Generally speaking, the following are the four options to consider:
- Sell now
- Sell later, and one occupies with the children until sale
- Transfer ownership from one spouse to the other, with a refinance buy- out, cash payment or trade
- Rent it to a third party and share the income until sale
In court cases judges can order the house sold immediately, or they can order that one of the spouses (almost always the spouse who has residential custody of the children) stay in the house until the children graduate from high school, or some other time.
In Mediation and Collaborative Law, the parties, not a judge, make those decisions themselves.
For most families, the major questions to consider before deciding what to do with the house are:
- Can the parent staying in the house afford the expenses of keeping it up, even with reasonable child support and/or alimony?
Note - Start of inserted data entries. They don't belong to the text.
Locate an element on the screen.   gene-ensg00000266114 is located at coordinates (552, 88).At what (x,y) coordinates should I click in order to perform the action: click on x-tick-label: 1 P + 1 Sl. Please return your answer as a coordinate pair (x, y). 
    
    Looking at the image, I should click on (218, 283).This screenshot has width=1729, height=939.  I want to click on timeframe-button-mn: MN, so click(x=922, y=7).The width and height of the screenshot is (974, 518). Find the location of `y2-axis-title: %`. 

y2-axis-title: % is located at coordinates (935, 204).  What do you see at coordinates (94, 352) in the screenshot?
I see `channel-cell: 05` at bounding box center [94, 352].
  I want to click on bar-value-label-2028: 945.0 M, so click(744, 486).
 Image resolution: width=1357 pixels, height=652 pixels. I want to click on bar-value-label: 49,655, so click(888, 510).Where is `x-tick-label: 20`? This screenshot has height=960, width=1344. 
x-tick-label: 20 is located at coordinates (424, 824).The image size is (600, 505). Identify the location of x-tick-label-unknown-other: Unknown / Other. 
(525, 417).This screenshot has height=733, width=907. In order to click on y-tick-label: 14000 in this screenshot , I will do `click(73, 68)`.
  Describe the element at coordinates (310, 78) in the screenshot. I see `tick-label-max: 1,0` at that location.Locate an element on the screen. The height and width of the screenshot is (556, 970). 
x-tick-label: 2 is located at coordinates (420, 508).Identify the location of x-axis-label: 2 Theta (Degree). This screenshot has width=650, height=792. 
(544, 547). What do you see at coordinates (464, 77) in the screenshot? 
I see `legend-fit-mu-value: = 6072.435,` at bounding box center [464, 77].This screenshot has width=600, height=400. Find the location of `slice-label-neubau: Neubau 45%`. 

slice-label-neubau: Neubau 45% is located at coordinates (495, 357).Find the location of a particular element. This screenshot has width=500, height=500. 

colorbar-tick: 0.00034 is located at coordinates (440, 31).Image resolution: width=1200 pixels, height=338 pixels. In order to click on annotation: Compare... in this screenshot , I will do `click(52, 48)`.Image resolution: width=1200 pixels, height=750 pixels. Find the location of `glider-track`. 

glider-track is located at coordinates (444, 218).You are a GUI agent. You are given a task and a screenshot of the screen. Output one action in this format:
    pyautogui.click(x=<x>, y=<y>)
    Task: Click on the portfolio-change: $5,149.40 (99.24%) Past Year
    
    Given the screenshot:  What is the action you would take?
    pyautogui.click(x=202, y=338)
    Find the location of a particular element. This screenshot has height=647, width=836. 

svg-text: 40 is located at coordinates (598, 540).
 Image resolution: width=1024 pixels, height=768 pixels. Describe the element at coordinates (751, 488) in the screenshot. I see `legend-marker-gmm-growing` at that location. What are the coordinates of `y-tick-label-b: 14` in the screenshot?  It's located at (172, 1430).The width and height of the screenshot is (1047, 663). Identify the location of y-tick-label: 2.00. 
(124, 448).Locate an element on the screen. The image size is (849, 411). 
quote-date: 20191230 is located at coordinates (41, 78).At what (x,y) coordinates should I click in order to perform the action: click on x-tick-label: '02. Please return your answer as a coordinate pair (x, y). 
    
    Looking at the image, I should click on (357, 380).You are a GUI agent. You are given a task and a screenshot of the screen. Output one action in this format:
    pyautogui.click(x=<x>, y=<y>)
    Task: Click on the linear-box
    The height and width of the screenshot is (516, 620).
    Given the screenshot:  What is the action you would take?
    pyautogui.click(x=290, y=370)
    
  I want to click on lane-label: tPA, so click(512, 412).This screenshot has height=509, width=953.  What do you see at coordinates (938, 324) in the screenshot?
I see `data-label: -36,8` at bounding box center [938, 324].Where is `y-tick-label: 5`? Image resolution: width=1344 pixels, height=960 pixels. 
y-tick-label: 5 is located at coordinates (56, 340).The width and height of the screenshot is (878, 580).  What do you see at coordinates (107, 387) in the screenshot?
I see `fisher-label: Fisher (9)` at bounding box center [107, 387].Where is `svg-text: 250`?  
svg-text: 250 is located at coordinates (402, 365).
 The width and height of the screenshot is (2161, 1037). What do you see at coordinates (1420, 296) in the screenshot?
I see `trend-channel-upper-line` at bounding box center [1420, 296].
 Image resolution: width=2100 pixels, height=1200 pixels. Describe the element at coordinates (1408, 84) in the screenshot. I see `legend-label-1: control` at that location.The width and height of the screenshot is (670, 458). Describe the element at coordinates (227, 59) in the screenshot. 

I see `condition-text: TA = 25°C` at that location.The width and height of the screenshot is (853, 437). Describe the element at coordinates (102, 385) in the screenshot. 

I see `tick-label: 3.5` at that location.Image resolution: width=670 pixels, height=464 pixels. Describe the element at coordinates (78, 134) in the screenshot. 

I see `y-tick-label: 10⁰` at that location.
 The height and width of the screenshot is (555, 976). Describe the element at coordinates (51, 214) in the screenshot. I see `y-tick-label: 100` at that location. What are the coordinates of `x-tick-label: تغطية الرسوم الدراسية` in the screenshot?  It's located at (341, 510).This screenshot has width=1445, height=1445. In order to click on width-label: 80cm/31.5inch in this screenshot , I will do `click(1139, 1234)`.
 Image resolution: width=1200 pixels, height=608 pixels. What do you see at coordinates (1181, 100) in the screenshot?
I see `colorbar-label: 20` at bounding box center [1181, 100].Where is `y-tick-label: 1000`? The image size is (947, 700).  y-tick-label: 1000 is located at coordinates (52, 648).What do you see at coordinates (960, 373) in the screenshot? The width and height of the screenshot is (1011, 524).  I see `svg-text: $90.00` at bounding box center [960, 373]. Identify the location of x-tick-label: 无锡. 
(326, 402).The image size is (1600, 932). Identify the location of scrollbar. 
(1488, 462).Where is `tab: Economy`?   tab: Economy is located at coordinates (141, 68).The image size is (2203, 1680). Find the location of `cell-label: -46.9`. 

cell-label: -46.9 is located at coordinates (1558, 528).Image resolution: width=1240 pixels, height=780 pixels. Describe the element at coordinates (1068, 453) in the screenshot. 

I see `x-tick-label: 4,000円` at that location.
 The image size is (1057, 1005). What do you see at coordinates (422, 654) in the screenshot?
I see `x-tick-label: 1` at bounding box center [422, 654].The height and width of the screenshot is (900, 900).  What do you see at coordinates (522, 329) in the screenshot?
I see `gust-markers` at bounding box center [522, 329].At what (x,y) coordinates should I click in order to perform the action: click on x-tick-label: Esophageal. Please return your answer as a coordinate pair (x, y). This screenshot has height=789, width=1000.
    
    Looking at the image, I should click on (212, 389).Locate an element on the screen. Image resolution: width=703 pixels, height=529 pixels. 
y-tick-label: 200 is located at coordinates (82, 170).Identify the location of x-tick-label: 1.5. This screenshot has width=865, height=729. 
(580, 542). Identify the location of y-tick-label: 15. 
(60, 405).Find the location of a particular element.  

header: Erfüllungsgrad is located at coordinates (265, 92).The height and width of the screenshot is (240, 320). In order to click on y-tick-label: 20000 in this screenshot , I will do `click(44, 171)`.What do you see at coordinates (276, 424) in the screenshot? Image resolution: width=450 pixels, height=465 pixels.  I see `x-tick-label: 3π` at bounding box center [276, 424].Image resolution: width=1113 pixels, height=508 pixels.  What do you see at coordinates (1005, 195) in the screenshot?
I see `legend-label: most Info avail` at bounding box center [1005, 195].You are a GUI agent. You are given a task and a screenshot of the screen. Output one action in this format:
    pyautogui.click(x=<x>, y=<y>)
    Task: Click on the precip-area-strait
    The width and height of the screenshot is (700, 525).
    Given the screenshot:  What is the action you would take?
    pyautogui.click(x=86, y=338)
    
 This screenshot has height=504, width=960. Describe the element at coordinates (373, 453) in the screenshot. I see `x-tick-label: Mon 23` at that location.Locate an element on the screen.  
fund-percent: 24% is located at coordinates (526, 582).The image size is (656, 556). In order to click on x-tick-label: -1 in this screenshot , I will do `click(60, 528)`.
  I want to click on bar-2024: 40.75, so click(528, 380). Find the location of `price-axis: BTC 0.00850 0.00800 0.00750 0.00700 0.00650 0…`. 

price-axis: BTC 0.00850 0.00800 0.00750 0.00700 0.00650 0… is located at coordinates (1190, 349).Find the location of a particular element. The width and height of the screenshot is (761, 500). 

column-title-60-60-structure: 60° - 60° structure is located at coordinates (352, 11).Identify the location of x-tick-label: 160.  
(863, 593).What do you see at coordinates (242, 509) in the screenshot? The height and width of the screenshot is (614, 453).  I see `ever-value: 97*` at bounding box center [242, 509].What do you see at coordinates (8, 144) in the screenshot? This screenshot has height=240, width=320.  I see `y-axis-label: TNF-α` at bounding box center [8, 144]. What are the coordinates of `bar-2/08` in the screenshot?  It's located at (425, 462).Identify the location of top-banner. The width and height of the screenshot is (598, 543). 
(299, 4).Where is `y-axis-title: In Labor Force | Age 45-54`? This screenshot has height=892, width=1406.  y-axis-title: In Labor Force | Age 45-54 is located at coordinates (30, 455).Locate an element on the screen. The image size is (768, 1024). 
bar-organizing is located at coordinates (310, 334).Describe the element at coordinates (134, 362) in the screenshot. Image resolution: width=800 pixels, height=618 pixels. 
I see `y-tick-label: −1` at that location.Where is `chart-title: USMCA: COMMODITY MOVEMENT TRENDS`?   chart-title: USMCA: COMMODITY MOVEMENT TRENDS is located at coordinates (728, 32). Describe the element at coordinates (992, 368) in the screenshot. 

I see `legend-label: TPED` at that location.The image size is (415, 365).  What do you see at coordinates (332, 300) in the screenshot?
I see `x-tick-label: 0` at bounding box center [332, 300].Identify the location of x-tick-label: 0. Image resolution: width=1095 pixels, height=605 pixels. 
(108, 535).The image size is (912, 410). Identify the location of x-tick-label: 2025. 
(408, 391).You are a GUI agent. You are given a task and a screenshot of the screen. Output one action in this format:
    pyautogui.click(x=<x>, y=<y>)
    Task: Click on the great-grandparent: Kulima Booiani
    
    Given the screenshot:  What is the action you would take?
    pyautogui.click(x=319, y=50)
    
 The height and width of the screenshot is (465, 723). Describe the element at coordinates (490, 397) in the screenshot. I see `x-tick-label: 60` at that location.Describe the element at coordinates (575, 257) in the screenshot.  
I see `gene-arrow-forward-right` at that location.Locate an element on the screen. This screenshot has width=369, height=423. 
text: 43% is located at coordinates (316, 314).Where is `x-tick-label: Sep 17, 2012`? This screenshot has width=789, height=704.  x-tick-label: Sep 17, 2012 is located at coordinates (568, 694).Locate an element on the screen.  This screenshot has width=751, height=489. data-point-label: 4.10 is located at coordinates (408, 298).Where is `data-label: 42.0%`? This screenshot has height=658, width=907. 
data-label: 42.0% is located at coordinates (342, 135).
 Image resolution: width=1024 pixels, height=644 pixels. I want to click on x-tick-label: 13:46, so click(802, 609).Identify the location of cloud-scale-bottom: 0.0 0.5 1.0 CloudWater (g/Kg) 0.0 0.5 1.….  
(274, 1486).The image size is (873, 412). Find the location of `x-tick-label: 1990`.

- Are the parents committed to keeping the children in the same school district (If “yes” see #4 and #5 below)
- What would be the difference in the parents’ living expenses if the house were kept by one of them, or sold? Would it be cheaper to buy two smaller residences where both parents can have room for the kids?
If the present house is very big, or very expensive, it may be better for the family to sell, and then buy or rent two smaller, less expensive, residences in the same school district.
- Are the children very attached to the house? Have they lived in it all of their lives? Would it be overly disruptive or upsetting for them to move?
- Is other suitable housing available in the same neighborhood, at reasonable cost?
- There are other financial entanglements if both husband and wife are on the same mortgage. The non-residential spouse’s credit can be affected.
- Can the spouse who is staying in the house qualify to refinance in his or her own name, taking the other’s name off the mortgage?
- Does the house need to be sold to pay off credit card, or other debt?
Is the house undervalued because of market conditions?
- Would it be better to wait to sell the house when the market improves?
- What are the tax implications upon sale?
In Mediation or Collaborative Law the husband and wife can work out what is best for their family, rather than leaving the decision to a judge. They can come up with creative solutions that a court would never consider. For instance, I mediated a case where the family of four lived in a condominium apartment that that had been combined years earlier from two adjoining apartments. The couple agreed to split the apartments back into two. The kids slept in the father’s apartment, but had dinner in the mother’s.
I will discuss other aspects of “what do we do with the house” in future posts.